**EXERCISE GOAL**. From the material below, copy out each line with the word "tree" in it.

**ENTRIES PROVIDED**.

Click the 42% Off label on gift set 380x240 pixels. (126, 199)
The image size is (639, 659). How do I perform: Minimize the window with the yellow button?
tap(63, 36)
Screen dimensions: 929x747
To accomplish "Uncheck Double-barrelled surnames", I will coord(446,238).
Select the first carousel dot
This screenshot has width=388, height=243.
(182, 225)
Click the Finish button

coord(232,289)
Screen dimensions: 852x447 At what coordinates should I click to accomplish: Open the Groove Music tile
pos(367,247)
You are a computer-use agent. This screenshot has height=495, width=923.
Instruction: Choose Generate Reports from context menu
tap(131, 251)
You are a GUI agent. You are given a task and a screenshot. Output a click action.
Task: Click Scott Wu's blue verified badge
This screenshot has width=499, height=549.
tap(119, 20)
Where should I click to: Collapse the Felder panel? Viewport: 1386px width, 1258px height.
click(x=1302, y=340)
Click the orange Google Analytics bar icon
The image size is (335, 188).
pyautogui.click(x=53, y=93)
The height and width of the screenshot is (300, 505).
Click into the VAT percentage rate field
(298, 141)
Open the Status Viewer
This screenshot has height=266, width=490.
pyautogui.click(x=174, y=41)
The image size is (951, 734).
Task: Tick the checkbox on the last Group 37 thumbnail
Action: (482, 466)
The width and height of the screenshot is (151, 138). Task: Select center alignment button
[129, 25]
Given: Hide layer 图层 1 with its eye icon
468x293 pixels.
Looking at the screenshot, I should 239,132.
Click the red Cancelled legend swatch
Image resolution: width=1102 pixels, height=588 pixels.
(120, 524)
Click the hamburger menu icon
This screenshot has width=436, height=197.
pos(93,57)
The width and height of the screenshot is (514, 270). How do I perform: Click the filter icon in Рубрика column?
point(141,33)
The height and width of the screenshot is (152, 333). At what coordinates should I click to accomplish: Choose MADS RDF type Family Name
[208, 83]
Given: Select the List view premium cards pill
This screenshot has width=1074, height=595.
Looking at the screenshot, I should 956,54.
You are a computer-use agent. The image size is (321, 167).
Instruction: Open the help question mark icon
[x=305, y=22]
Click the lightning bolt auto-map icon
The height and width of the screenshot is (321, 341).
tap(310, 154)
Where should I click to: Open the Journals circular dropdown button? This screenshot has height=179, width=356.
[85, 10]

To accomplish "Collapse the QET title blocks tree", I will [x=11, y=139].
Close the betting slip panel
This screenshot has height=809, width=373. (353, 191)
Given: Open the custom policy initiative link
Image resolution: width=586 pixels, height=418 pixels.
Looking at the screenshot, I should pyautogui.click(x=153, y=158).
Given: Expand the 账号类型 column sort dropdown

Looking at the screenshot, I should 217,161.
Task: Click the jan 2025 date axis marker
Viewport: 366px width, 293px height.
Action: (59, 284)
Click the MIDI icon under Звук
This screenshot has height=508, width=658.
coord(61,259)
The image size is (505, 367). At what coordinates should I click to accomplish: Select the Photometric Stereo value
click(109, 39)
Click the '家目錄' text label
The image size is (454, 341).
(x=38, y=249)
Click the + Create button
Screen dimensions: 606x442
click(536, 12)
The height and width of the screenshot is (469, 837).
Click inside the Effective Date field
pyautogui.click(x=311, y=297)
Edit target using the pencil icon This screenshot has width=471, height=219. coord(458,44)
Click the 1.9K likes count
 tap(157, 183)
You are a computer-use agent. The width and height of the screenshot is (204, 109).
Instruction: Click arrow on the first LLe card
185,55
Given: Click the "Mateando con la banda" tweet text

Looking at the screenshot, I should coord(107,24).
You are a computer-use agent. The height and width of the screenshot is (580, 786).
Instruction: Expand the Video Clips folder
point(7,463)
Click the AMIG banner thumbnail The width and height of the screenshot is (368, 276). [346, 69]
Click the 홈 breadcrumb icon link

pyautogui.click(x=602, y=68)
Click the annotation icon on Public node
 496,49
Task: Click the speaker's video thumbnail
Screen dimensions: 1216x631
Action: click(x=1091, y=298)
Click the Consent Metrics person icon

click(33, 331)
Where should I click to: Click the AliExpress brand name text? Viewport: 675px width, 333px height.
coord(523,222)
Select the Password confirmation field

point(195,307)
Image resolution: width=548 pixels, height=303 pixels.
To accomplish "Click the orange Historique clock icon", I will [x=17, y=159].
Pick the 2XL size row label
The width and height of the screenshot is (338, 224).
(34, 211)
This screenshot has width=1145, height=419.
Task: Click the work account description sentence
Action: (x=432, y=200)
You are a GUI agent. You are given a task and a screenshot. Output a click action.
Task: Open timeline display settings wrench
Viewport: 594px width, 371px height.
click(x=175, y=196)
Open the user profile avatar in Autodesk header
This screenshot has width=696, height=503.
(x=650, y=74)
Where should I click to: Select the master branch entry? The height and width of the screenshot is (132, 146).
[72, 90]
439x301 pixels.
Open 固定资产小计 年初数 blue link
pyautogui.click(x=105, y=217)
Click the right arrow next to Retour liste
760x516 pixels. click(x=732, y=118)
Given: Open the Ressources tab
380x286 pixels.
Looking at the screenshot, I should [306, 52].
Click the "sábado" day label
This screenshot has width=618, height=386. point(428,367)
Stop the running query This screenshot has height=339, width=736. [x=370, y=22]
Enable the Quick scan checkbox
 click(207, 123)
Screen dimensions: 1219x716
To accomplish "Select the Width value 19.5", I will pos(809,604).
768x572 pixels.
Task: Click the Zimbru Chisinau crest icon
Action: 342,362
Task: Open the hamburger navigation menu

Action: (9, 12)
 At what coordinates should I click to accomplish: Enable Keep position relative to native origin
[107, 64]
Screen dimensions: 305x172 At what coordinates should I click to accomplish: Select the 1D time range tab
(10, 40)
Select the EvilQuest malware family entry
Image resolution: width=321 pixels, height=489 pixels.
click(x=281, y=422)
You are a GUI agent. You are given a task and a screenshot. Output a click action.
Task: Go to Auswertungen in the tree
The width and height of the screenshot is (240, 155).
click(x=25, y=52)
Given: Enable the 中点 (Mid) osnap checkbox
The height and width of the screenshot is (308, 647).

**SOLUTION**.
To accomplish "Collapse the QET title blocks tree", I will [x=11, y=139].
Task: Go to Auswertungen in the tree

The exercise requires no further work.